По ночам я тайком от матери зажигал свет и перечитывал эти необыкновенные строчки. Я боялся своей любви и считал себя недостойным ее. Серьезно, я даже в мыслях не решался представить себя ее мужем. Для меня в ней все было тогда идеально, начиная от прически с завитками на чистом белом лбу и кончая походкой – легкой, стремительной. Все ее манеры и привычки казались необыкновенно прелестными.

Видишь, какой сдвиг: я стараюсь говорить обо всем этом в прошедшем времени. Прости за сумбур, сегодня я лучше не могу.

Может быть, спросишь: "А что между вами произошло?" Ничего. Типичный пример безответной любви, которая всегда состоит наполовину из комичного и наполовину из трагичного.

Я решил уйти с дороги, уступить место другому. Знаю, что ты будешь возражать: не по-мужски, мол, поступил, за свое счастье нужно бороться! Но это противно моим взглядам на любовь, на семью, на жизнь. Получается, что я навязываю себя, насильно заставляю ее любить. Это же абсурд! Настоящая любовь должна быть свободна от хитростей и насилий. Любовь – это когда люди не могут жить друг без друга. Я мог бы напомнить тебе очень сильные и верные слова о любви, вычитанные у великих писателей, художников и мыслителей, но они, увы, не выручают меня…

Может, нехорошо, что разоткровенничался, да что поделаешь, ты же друг. Если тебе не излить душу, то кому же? Пожалуй, даже Пете я не решился бы рассказать то, что написал сейчас тебе. Петя слишком замкнут, сам ни с кем не поделится сокровенным и других не располагает к откровенности.

Написал длинно и плохо: главного не сказал. А впрочем, я и сам не знаю пока, что главное. Отвел вот душу, и как будто стало легче. Пиши мне, когда будет настроение. А не будет – не пиши: не люблю "обязательных" писем.

Обнимаю тебя и всех ребят.

Твой Вл. Машков."

Письмо второе.

"Здравствуй, дорогой Петя!

Итак, я добрался до цели. На маленьком полустанке, где поезд стоит одну минуту, меня встретили, по просьбе Аркадия, два колхозника. Сам Аркадий в этот день был в обкоме на совещании. Он, оказывается, уже не директор Павловской школы, а второй секретарь райкома партии и живет в районном центре. А меня решил все-таки устроить в деревне, так сказать, поближе к жизни. И это, конечно, верно.

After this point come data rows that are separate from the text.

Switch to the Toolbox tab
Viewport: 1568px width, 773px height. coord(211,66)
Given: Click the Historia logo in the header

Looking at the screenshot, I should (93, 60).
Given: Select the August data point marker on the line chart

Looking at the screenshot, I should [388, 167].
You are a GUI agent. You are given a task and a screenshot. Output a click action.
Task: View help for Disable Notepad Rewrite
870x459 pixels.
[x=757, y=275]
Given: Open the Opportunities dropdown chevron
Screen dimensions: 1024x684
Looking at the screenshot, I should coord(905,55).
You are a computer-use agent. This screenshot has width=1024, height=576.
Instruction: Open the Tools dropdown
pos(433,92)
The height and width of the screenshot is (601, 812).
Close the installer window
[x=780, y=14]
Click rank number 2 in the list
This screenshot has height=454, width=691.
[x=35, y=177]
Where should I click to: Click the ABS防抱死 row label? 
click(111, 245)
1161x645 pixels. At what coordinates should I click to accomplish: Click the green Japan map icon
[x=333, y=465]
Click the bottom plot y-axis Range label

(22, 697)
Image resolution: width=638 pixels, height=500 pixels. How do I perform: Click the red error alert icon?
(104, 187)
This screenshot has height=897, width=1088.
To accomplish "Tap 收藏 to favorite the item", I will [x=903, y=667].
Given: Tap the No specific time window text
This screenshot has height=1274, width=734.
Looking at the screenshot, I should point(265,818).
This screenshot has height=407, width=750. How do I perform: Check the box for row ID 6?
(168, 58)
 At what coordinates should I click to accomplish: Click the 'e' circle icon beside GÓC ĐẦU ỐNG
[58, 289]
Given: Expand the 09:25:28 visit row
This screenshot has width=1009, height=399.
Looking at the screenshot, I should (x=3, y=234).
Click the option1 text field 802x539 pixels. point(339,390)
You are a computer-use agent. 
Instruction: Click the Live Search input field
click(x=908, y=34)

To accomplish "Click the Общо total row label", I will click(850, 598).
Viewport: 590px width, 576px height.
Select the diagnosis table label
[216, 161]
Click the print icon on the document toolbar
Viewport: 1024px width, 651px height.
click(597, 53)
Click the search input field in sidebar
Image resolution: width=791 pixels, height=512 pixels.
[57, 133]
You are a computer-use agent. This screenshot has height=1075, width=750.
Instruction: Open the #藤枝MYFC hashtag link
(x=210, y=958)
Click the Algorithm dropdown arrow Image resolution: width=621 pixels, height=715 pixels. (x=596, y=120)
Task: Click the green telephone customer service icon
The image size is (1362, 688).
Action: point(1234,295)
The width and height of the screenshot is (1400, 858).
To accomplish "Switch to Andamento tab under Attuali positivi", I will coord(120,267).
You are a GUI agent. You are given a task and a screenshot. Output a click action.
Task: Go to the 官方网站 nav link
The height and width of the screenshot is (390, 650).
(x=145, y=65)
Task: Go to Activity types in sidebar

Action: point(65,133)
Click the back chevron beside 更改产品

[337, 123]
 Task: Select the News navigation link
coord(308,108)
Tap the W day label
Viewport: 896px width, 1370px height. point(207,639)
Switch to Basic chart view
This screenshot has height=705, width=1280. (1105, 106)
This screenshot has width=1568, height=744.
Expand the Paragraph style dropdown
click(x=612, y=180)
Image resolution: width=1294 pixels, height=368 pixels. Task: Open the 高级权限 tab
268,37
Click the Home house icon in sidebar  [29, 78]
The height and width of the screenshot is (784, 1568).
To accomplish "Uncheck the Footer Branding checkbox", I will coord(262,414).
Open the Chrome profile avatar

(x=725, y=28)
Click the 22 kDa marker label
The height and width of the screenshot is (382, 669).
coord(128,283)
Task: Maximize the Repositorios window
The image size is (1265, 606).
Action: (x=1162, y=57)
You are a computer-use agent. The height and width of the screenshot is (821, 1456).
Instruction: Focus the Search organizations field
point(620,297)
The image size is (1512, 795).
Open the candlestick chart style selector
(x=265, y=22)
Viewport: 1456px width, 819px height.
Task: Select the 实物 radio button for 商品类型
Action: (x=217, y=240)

От станции до деревни Павловки километров пятнадцать по грязному, разбитому шоссе. Моими спутниками оказались весьма интересные люди, самые что ни на есть натуральные "сеятели и хранители" земли русской. Один – крепкий и бойкий старичок в черном старом полушубке и с огненной, торчащей во все стороны бородой – оказался старшим конюхом колхоза Сергеем Карповичем Вишняковым, другой – средних лет, сутулый, в поношенной солдатской шинели, в артиллерийской фуражке, из-под которой выползали клочья черных жестких волос. Этот сутулый все время отворачивался от меня и равнодушно смотрел в пространство. Равнодушие его показалось мне напускным и я спросил, как его звать-величать:

– Гвардии ефрейтор Степан Бугаев, бывший ординарец гвардии майора Конь, – ответил он по-военному, но на меня так и не взглянул.

Старик, подтягивавший чересседельник, мельком метнул на него неодобрительный взгляд и сказал при этом слово, которого я уже давно не слыхал:

– Супостат! – И тут мне показалось, что Бугаев "под градусом".

Но почему он "супостат", я так и не понял. Подтянув чересседельник и потрогав упряжь, Сергей Карпович сказал мне:

– Давай свой чемодан. Вот сюда ставь. Хрупкого ничего там нет? А то дорога неровная. Ну, едем!

Лошади шли мелкой ленивой рысцой, и колеса громыхали по камням так гулко, что казалось не две, а сто подвод мчатся во весь дух. Я ехал на первой подводе вместе с Вишняковым, а Степан Бугаев лежал на второй, вытянувшись на животе во всю телегу. На поворотах я видел его угрюмое лицо. Оно показалось мне примечательным, и я не удержался от соблазна, стал набрасывать карандашом композицию. Степан заметил это, и его равнодушие будто ветром сдуло. Привязав повод своего мерина к задку нашей телеги, он пересел к нам и стал бесцеремонно заглядывать ко мне в альбом. Потом приложил ладонь к щеке и притворно застонал.

– Зубы, проклятые, ноют…

– Что ж не зашел в лечебницу-то? – с ехидством спросил старик.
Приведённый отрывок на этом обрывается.